I was trying to catch some Z’s when I heard it. Not a subtle scuffle of the sheets or a quiet rattle of a headboard. Explicit, loud moans of a woman having sex right by my ear.

I pressed my ear to the wall. I didn’t want to hear it but, at the same time, couldn’t stop listening. It was the first time I heard other people having sex in real life. Sure, I had heard the performative soundtracks of the porn industry and the boisterous “orgasms” of Hollywood actors. But I had never heard real people having real sex in my reality.

I felt like I was eavesdropping on someone else’s fantasy. (And let’s be honest, I was). It was exciting. With my arousal came a sense of shame. It felt like an invasion of her privacy to be listening. In the coming weeks, I would realize that the situation was an invasion of my privacy, too.

Dataset extract ::
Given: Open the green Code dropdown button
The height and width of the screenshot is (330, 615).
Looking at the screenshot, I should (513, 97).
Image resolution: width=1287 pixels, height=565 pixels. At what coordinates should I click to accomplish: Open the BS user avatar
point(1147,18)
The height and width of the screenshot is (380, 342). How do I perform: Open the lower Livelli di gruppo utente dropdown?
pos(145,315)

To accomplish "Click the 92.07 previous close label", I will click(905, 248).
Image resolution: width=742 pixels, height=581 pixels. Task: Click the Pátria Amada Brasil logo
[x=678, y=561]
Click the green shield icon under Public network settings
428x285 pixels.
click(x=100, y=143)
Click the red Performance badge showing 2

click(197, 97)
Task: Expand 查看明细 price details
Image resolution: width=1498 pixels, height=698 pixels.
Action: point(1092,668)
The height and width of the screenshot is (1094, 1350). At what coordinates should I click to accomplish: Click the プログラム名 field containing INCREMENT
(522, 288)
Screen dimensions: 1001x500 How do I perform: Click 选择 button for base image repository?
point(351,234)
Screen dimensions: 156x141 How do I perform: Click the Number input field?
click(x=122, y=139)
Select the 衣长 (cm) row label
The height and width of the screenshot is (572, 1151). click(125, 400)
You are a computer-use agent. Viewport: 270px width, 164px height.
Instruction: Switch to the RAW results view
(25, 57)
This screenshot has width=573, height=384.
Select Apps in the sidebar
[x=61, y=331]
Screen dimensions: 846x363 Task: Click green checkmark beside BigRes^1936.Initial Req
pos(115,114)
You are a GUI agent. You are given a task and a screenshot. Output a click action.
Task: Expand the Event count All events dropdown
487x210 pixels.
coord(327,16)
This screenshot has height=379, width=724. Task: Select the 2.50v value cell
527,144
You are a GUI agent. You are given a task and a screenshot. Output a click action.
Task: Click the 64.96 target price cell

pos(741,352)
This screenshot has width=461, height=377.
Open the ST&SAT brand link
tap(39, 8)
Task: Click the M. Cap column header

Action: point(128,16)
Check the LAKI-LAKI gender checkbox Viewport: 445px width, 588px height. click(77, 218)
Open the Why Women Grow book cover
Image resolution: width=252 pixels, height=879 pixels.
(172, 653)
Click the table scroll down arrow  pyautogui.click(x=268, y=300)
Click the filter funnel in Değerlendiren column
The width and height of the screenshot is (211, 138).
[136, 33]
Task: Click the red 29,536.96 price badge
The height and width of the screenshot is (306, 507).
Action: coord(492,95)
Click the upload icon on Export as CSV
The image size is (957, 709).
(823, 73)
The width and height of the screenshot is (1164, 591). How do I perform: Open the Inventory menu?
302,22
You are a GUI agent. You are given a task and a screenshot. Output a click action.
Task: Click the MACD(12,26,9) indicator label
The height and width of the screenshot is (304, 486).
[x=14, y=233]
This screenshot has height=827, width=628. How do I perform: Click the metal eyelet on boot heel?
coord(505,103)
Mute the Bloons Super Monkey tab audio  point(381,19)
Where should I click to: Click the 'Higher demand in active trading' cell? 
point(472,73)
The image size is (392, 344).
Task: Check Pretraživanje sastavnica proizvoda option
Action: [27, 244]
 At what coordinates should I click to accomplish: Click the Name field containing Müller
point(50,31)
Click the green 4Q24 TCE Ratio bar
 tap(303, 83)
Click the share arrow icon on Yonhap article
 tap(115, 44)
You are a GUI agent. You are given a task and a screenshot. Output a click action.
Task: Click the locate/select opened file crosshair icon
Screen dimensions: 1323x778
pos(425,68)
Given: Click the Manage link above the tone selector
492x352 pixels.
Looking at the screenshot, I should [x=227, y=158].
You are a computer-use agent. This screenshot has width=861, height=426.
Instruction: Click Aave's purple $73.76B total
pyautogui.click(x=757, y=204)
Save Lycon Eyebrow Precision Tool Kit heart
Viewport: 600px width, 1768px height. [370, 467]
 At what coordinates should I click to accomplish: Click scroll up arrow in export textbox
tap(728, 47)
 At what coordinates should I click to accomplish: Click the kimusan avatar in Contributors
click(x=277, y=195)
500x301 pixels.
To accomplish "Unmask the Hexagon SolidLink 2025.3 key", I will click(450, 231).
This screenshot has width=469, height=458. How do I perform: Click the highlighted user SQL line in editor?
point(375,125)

Apply what you read ::
a – Retype the account of overhearing sex through a wall word for word, starting with "I pressed my" and going on through "in my reality.".
b – Write the next part of the account of overhearing sex through a wall, picking up after its final sentence.

Task answers ::
a –
I pressed my ear to the wall. I didn’t want to hear it but, at the same time, couldn’t stop listening. It was the first time I heard other people having sex in real life. Sure, I had heard the performative soundtracks of the porn industry and the boisterous “orgasms” of Hollywood actors. But I had never heard real people having real sex in my reality.

b –
At first, it was only that one time — easily forgotten and forgiven. After all, I was a sex-positive feminist who advocated for women’s pleasure. Who was I to shun someone else's sex adventures?

In the following weeks, the action behind our shared wall picked up even more, and so did my emotional upheaval. I advocating for pleasure, but my reaction took me by surprise. When I heard her having sex, I felt shameful, violated, and aroused — all at the same time.

For a while, I assumed that she simply must not realize that the walls are as thin as they are. Because she was a new tenant, I gave her the benefit of the doubt. I would later learn that she knew exactly how much was coming through and didn’t intend on it affecting her pleasure.

The first emotion: Arousal

In the beginning, I actually enjoyed listening to my new neighbor’s erotic adventures. I couldn’t help the tingly feeling I got when I heard her sighs and moans. There was something forbidden and secretive about my desire towards a couple I didn’t know. And the fact that they didn’t even know I was there, made me horny.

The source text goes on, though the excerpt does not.